MediaDefender, one of the more pernicious organizations dedicated to anti-piracy measures against P2P and torrent sites, is in a little bit of a mess right now. Reason being that over 700MB of company e-mail has been hacked by a group who dashingly refer to themselves as ‘MediaDefender-Defenders.’ These e-mails were released onto BitTorrent -- of course -- over the weekend and verily, they are a sight to behold.

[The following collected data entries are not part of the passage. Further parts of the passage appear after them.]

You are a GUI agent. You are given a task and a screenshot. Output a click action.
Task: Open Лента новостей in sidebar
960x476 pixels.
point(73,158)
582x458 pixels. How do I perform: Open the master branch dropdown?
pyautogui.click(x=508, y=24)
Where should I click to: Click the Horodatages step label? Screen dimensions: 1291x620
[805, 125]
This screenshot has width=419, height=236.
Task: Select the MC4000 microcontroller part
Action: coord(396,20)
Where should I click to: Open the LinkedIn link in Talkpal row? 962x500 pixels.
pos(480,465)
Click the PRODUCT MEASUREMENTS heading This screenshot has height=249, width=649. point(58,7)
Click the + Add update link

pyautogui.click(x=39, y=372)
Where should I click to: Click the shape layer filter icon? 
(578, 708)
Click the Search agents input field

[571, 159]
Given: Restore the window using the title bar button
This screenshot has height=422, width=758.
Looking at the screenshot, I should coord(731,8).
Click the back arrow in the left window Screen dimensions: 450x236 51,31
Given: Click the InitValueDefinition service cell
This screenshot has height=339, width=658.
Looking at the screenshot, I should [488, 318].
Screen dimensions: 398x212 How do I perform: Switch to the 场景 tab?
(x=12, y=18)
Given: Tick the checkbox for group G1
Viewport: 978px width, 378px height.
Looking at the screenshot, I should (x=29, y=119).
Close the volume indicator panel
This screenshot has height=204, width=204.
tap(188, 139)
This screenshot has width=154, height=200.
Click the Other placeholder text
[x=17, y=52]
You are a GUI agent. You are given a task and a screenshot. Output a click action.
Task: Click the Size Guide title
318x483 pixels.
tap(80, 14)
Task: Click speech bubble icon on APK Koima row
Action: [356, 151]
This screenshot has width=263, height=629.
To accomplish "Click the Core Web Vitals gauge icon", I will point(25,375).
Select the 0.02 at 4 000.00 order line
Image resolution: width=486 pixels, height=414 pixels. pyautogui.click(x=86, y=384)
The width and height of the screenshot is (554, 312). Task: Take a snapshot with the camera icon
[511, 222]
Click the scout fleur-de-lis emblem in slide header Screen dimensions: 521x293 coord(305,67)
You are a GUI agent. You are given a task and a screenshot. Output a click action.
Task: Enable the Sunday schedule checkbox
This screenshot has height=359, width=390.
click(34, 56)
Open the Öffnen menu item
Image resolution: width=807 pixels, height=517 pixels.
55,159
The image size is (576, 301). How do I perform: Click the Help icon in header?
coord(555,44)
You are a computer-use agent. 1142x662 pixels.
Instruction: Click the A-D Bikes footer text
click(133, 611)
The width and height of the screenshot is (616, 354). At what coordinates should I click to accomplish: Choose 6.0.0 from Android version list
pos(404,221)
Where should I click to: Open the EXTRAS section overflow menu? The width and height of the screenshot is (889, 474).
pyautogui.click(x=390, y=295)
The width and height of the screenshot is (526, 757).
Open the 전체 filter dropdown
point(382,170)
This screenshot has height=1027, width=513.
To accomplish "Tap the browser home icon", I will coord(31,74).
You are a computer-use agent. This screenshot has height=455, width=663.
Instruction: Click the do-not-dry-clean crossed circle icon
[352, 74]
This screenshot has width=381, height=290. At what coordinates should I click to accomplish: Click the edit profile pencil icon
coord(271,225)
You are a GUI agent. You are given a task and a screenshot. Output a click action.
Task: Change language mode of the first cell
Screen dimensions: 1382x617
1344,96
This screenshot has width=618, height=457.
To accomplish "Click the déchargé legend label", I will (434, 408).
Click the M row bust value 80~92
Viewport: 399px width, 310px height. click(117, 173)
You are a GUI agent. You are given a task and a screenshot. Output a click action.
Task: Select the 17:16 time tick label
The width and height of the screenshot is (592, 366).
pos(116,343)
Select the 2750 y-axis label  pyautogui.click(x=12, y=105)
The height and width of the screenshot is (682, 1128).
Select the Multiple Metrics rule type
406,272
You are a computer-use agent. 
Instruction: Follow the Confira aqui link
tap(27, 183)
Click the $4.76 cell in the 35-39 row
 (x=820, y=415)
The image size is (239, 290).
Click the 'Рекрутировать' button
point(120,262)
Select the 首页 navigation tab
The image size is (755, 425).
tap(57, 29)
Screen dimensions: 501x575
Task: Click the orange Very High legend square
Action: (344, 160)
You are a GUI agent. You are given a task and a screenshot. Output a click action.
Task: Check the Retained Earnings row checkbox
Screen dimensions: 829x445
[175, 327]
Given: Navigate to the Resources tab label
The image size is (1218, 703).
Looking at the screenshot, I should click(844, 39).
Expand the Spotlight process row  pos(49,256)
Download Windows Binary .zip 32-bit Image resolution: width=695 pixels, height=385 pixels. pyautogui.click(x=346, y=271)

Owned by ARTISTdirect, MediaDefender basically operates by setting up accounts on torrent sites spreading fake files across file-sharing networks. The company is then able to collate IP addresses of users downloading the files and send copyright infringement notices to ISPs and/or launch denial of service attacks against the distributors. For example, the fragrantly named a55talk on torrentreactor.to is the 47th most prolific uploader on the site, yet the e-mails reveal that this particular scat-lover was a creation of MediaDefender. Best not download your copy of Curtis from there, eh kids? Maybe you should get it from any of the torrent sites that MediaDefender don’t monitor -- an easier job, now that I can give you a list of the sites that it trains its piggy little eyes upon (top to bottom in order of ‘strength of presence’):
You’d think, given the humanitarian bent of MediaDefender’s work, that it would be doing it all purely for the love of the job. Not so, according to another of the indiscreet e-mails. It states that MediaDefender charges a sweet $4,000 a month for ‘protecting’ one album or $2,000 a month to throw those comforting, motherly arms around a single track. Certainly not chump change. So, who is MediaDefender charging? According to its website: "MediaDefender has been contracted by every major record label and every major movie studio, video game publishers, software publishers, and anime publishers."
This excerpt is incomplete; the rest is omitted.